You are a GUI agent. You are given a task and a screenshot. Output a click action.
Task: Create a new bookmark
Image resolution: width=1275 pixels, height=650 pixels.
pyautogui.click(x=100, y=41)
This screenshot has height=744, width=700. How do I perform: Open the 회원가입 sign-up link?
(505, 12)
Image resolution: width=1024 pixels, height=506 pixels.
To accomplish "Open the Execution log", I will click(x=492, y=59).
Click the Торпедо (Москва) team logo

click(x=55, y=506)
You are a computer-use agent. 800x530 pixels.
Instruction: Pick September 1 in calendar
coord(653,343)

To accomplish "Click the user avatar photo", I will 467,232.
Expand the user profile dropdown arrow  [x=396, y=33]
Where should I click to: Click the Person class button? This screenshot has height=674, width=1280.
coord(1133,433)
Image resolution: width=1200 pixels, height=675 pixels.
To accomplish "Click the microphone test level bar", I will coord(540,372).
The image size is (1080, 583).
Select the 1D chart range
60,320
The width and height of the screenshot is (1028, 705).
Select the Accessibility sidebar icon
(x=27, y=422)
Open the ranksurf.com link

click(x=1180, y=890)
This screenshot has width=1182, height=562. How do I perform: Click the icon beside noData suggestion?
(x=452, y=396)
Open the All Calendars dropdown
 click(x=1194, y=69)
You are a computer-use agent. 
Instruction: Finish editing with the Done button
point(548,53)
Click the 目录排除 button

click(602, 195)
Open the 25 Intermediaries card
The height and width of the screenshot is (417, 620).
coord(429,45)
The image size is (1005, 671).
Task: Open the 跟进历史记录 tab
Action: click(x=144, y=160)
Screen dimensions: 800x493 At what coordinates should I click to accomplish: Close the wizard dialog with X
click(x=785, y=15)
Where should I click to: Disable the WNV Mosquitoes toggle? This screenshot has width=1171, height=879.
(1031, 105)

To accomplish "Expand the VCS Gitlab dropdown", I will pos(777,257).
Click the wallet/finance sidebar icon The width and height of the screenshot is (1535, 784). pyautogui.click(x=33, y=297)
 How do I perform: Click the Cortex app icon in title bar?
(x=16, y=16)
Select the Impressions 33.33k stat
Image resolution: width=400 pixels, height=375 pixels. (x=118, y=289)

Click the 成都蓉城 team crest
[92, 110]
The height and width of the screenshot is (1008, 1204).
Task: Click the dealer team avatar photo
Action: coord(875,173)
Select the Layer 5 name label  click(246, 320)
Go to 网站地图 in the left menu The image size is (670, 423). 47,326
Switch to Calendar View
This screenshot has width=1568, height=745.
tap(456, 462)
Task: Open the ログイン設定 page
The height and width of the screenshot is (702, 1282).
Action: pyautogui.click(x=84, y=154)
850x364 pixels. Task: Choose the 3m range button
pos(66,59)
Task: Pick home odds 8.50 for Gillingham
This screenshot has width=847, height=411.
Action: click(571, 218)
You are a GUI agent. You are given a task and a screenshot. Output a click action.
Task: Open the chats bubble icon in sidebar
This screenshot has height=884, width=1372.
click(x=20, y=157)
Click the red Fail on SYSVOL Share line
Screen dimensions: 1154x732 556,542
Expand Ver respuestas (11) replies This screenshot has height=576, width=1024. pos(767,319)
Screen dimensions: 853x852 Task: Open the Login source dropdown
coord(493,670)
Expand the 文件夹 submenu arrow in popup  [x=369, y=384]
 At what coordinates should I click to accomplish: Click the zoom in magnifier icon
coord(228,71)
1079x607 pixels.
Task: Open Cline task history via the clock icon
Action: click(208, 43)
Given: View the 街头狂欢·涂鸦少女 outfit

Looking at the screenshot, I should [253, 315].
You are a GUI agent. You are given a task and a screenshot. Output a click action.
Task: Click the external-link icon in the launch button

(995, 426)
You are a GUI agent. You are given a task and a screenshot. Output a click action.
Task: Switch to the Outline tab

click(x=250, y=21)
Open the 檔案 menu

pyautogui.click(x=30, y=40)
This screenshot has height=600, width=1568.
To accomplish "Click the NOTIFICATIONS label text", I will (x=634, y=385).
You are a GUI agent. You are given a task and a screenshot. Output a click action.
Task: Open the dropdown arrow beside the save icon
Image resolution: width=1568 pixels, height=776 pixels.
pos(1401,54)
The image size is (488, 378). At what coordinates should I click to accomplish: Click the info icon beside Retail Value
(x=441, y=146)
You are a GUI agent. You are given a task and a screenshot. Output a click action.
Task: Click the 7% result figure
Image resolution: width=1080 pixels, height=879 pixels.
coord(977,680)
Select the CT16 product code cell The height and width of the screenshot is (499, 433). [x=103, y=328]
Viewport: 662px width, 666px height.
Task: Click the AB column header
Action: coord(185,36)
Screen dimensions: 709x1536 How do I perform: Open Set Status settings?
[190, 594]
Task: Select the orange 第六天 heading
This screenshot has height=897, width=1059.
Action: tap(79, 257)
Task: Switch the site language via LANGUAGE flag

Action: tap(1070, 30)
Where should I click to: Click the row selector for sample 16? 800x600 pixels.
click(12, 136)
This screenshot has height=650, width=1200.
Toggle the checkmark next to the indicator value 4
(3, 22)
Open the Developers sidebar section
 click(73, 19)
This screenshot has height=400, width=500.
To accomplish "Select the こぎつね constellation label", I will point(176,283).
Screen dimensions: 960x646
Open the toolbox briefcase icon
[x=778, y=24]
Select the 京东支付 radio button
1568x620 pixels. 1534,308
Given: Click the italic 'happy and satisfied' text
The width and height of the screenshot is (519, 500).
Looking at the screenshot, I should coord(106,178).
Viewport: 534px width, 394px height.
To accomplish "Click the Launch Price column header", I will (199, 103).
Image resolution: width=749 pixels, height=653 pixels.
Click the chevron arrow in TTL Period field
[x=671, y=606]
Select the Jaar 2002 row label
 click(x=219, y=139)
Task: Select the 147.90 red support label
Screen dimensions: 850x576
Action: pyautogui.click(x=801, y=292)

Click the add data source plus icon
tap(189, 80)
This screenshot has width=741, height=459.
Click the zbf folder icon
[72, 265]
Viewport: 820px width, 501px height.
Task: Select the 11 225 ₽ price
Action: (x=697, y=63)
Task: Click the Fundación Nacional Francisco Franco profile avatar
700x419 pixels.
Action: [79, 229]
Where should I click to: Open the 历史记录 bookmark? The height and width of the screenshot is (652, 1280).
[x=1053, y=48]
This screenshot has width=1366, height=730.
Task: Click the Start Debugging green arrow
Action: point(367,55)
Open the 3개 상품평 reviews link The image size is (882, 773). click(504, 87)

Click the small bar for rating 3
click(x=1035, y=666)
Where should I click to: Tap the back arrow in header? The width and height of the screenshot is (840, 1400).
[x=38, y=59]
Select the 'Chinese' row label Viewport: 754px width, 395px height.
_ _ _
Please state how many lines in the entries above include the string "Expand", and write only that number.

4